Renal/Urinary Cancers Flashcards
What are the different types of cancer that may affect the renal/urinary tract?
Transitional cell (urothelium) carcinoma - can occur at any point from renal calyces to urethral tip
Squamous cell carcinoma
Can also get adenocarcinoma from urachus remnant
Renal
- benign - oncocytoma, angiomyolipoma
- malignant - adenocarcinoma (most commonly clear cell)
What is the most common type of urinary tract cancer?
90% in bladder and mostly TCC
SCC where schistosomiasis is endemic
What are the risk factors for each type of urinary tract cancer?
TCC
- smoking (accounts for 40% of cases)
- aromatic amines
- non-hereditary genetic abnormalities (e.g. TSG inc p53 and Rb)
SCC
- schistosomiasis (s. haematobium only)
- chronic cystitis (e.g. recurrent UTI, long-term catheter, bladder stone)
- cyclophosphamide therapy
- pelvic radiotherapy
How does bladder cancer present?
Most frequent presenting symptom is painless visible haematuria
Occasionally symptoms due to invasive or metastatic disease
Haematuria may be frank or microscopic
Other features
- recurrent UTI
- storage bladder symptoms:
- dysuria, frequency, nocturia, urgency +/- urge incontinence, bladder pain, if present - suspect carcinoma in situ
What investigations should be performed in suspected urinary tract cancer? What investigations are done to stage and confirm diagnosis?
Urine culture (exclude UTI - most common cause of painful haematuria)
Cystourethroscopy - bladder cancer most common
Upper tract imaging - CT urogram (frank)/IV urogram (microscopic) - can show filling defects suggesting pelvis cancer, USS
Urine cytology, BP, U&Es
Ureteroscopy if suspected upper tract
If frank haematuria - flexible cystourethroscopy within 2 weeks, otherwise within 4-6 weeks
Grading and T-staging
- cytoscopy and endoscopic resection (TURBT)

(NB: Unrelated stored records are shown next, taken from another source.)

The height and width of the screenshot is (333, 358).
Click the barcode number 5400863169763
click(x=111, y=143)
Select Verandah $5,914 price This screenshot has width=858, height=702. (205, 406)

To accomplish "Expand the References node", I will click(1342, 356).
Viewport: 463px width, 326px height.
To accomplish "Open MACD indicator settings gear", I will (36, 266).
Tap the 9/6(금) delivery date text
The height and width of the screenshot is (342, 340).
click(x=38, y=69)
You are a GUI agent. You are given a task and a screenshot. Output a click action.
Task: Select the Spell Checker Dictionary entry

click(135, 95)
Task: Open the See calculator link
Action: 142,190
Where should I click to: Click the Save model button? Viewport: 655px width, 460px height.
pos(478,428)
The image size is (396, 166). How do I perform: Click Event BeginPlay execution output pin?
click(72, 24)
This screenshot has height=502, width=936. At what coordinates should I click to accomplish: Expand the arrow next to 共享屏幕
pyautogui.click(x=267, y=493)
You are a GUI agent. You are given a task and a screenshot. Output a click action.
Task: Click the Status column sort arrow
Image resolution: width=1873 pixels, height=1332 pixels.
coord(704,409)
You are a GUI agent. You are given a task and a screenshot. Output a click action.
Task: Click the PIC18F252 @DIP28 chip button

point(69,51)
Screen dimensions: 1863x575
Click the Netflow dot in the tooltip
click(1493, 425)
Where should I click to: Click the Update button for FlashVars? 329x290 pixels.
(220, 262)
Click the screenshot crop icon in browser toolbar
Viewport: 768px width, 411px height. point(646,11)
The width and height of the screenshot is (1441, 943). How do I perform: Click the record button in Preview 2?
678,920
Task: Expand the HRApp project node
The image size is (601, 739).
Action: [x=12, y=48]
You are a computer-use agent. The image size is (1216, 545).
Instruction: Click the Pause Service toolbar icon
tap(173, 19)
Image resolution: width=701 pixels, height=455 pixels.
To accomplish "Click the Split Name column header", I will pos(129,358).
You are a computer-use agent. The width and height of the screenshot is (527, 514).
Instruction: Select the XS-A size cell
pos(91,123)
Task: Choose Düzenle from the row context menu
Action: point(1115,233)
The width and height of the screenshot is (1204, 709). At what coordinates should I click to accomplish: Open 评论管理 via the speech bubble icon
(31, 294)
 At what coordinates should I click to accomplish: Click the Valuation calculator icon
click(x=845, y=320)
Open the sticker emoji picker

- EUA to assess bladder mass/thickening before and after TURBT
- CT/MRI
- bone scan if suspected disease
What are the different grades of bladder tumour?
G1 - well differentiated - commonly non-invasive
G2 - moderately differentiated - often non-invasive
G3 - poorly differentiated - often invasive
CIS - non muscle invasive but aggressive, treated differently
How is bladder cancer treated?
Endoscopically
Radically
Endoscopic resection followed by chemotherapy
- can do prolonged followup for moderate grade
- continual BCG therapy for aggressive but non muscle-invasive
Neoadjuvant chemo followed by radiotherapy, surgery for muscle invasive (cystoprostatectomy, urethrecromy, lymphadenectomy)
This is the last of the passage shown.